Pero el petróleo fácil se agota. El que en 1979 salía en Cantarell en un tirante de 30 metros es ya un sueño remoto. Ahora hay que buscarlo en lo más hondo del lecho marino, con equipos que nada más tienen las transnacionales.

En cambio, la falta de tecnología originó en 2008 el cierre de pozos en Cantarell porque Pemex carecía de equipo para inyectarles nitrógeno y acelerar la recuperación de hidrocarburos, por lo cual se dejaron de extraer 40 mil barriles diarios.

Reviso estas estadísticas mientras el helicóptero que me transporta sobrevuela la sonda de Campeche, cuya riqueza antaño nos obligó a “administrar la abundancia” y su pobreza de ahora nos avisa que “se nos anda acabando”.

Pienso entonces en unos versos de Carlos Pellicer:

“El día jugó su as de oro

y lo perdió en tanto azul”

El descubridor

En 1958, Rudecindo Cantarell, un pescador de Isla Aguada, tiró el aparejo en la sonda de Campeche y observó en la superficie una mancha de aceite.

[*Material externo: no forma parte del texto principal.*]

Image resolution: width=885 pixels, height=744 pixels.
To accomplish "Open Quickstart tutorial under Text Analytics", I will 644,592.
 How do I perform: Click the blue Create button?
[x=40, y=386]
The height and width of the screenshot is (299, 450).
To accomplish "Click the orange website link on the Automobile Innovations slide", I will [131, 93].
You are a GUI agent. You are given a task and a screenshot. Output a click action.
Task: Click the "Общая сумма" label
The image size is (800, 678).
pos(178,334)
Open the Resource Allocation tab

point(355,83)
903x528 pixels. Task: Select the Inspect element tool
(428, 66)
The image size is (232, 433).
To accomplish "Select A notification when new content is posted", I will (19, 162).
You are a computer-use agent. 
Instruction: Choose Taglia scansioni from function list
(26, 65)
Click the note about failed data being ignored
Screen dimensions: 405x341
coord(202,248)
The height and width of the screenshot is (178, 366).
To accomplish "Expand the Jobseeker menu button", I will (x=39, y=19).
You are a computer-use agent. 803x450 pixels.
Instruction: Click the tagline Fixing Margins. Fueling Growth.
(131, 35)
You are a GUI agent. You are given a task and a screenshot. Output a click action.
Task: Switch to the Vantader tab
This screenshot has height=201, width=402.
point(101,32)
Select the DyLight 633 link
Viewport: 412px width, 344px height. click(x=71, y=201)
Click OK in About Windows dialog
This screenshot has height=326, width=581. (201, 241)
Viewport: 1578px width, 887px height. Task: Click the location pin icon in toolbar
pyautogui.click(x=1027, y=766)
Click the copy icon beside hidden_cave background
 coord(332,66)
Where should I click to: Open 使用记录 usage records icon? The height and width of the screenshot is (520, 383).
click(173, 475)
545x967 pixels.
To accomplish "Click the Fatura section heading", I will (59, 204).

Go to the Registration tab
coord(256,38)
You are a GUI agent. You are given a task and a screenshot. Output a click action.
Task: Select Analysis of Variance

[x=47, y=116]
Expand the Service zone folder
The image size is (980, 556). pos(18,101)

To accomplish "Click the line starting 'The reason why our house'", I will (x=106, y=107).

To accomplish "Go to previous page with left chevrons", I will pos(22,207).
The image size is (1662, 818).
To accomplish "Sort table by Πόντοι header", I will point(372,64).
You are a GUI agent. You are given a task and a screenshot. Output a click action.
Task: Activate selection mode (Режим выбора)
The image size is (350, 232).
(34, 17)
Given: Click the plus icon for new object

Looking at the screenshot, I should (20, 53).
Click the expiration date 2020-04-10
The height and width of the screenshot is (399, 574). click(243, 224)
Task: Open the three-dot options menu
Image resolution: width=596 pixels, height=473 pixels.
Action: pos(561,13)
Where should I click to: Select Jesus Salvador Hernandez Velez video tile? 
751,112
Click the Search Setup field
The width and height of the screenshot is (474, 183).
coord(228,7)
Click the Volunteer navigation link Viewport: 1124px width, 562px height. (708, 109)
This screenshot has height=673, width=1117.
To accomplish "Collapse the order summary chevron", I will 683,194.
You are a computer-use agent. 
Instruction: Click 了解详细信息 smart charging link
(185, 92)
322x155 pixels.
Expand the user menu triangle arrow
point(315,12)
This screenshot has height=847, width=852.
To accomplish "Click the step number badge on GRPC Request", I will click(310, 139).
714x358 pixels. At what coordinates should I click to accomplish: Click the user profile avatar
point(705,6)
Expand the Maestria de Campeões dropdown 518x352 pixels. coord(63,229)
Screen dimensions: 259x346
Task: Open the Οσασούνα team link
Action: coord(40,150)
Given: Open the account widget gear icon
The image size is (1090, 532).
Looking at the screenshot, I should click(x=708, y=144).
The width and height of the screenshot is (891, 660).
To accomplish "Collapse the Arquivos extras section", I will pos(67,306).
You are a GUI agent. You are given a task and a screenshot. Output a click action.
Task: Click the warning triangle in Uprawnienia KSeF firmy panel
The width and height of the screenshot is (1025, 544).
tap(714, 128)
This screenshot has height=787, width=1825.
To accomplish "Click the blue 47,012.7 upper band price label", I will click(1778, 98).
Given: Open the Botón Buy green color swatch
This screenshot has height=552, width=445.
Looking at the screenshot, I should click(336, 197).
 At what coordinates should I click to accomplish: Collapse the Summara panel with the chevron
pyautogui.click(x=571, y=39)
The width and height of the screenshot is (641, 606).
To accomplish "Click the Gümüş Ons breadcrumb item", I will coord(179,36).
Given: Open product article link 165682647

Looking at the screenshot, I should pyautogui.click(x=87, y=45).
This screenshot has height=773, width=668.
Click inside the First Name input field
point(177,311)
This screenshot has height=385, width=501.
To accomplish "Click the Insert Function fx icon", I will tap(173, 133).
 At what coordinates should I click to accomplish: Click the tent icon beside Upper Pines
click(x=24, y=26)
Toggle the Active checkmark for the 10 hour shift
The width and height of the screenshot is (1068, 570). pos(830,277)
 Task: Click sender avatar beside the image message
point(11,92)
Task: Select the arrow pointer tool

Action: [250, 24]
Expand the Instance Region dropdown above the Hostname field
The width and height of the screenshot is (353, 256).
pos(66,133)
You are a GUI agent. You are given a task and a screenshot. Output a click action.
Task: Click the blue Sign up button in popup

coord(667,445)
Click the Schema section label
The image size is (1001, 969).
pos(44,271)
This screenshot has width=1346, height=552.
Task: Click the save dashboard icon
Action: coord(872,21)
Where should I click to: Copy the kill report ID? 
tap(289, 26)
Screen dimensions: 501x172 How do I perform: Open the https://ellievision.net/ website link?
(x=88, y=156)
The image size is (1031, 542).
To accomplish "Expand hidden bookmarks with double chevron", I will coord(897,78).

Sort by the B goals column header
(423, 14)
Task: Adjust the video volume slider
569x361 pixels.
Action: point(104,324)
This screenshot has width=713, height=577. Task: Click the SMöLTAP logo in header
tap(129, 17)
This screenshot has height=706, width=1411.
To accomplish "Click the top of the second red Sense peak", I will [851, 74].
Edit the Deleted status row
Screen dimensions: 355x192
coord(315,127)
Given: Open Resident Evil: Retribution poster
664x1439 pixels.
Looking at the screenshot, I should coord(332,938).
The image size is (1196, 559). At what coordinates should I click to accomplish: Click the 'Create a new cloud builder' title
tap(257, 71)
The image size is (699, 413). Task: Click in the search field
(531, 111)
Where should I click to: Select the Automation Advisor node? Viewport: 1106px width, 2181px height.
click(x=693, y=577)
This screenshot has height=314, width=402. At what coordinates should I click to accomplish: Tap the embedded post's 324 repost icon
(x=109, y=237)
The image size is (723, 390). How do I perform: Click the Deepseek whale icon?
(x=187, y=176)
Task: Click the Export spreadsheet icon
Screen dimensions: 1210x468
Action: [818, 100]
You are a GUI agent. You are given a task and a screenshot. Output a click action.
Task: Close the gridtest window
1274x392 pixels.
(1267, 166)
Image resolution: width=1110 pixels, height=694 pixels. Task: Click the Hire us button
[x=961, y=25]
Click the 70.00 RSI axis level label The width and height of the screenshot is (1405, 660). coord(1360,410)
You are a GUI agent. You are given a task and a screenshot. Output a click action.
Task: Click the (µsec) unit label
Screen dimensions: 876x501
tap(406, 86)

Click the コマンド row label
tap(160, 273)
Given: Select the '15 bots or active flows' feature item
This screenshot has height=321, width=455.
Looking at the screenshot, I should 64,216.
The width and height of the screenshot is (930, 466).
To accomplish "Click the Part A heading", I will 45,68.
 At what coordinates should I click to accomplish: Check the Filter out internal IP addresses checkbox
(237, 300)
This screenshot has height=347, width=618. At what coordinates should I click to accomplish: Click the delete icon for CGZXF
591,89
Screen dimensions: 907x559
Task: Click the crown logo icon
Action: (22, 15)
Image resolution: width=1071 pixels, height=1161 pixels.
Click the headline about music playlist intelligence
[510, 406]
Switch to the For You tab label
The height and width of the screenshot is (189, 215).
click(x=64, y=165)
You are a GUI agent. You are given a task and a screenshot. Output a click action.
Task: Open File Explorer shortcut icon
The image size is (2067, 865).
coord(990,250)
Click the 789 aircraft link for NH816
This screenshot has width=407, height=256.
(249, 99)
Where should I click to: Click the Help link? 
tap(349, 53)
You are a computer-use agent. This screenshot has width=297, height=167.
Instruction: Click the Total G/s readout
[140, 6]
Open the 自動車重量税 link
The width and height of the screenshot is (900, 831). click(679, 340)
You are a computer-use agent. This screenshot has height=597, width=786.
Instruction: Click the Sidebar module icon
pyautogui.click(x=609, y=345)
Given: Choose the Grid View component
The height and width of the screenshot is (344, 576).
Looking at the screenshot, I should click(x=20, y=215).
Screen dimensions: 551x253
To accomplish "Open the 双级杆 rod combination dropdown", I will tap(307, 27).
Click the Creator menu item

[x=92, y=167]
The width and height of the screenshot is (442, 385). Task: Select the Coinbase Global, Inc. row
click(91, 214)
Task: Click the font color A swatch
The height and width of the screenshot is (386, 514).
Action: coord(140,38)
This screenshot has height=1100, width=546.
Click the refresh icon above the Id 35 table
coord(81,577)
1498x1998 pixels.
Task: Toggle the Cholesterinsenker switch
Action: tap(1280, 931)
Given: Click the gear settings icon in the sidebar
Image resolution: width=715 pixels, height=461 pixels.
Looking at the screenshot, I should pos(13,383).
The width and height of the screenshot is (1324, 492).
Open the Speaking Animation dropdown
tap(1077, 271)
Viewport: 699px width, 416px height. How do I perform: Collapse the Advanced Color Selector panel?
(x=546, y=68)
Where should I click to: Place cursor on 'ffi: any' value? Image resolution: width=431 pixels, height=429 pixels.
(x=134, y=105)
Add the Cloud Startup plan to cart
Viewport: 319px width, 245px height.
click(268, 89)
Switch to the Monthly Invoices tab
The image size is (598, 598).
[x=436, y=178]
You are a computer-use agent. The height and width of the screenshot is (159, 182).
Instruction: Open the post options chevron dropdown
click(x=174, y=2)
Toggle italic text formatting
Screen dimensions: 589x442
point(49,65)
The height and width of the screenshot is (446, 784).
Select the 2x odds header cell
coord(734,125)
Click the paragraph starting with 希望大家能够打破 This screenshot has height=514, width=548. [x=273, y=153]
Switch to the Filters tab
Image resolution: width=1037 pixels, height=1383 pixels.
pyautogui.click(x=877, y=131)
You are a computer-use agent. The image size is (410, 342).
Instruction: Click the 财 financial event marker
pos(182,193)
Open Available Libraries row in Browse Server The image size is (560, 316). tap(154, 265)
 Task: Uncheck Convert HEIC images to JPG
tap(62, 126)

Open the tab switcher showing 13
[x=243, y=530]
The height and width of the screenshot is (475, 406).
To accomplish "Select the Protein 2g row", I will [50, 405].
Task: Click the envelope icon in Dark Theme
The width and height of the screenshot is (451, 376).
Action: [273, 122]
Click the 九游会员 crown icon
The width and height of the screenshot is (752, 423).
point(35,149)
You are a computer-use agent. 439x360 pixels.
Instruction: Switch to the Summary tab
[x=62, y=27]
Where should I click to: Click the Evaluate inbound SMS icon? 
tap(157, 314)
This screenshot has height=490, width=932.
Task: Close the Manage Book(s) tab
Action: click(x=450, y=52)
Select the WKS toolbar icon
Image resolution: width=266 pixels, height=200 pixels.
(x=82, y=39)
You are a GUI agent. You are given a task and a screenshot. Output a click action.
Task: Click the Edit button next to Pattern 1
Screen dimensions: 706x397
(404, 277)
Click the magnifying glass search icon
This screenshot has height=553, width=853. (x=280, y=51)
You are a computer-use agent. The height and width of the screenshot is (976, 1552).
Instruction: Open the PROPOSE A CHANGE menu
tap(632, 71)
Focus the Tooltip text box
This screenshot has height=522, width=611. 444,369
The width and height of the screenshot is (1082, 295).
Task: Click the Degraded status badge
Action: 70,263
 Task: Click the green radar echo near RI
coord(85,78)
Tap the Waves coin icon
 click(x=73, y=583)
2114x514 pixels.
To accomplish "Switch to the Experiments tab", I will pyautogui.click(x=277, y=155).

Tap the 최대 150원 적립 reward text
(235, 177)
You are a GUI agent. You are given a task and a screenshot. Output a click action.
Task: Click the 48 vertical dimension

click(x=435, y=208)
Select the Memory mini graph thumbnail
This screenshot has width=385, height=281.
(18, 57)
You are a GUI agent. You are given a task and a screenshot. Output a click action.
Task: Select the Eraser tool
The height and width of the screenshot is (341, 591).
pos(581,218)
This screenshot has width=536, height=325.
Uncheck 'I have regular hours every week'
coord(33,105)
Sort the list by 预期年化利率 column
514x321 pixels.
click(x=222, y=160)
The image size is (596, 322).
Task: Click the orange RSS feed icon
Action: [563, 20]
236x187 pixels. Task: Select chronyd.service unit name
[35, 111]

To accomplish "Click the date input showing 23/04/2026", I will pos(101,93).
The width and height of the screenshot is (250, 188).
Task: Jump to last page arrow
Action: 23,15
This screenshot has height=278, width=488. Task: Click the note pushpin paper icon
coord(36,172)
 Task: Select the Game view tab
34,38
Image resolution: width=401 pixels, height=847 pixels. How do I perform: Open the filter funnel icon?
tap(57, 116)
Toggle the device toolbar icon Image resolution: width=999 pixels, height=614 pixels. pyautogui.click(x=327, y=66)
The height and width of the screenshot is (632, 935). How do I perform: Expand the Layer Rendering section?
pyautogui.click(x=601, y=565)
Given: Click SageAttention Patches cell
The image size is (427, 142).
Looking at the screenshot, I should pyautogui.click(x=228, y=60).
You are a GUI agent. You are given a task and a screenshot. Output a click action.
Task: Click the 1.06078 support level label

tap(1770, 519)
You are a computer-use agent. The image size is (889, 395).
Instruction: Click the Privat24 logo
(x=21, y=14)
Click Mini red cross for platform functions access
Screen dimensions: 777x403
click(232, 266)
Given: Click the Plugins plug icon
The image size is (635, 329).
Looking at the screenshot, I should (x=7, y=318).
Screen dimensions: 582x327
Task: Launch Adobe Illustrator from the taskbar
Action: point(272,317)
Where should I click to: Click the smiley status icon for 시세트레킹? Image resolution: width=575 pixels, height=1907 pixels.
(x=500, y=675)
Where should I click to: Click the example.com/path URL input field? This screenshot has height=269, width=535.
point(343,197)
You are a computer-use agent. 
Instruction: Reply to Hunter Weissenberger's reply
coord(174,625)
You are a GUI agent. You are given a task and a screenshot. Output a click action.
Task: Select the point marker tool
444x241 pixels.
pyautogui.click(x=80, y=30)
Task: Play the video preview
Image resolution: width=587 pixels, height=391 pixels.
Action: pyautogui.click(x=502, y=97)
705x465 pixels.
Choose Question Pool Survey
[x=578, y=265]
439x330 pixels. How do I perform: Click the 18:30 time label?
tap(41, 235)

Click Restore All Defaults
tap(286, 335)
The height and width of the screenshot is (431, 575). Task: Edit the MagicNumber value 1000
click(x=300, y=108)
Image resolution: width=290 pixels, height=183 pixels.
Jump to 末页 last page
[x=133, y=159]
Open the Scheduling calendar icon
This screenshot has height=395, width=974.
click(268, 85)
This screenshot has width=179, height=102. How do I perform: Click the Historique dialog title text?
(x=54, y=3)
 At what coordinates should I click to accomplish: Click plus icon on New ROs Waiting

Años después, cuando fue a Coatzacoalcos a vender el huauchinango que había pescado, recordó su hallazgo ante amigos camaroneros.

Lo llevaron con el ingeniero Javier Meneses, entonces superintendente de exploración de Pemex, quien el 1 de marzo de 1971 envió a dos ingenieros con Rudecindo para que les mostrara su hallazgo.

Ocho años más tarde, un 23 de junio empezó a funcionar el campo, con el nombre de “Cantarell”, en homenaje a su descubridor, quien, en pago, obtuvo una pequeña pensión oficial hasta su muerte, en 1997, a los 83 años.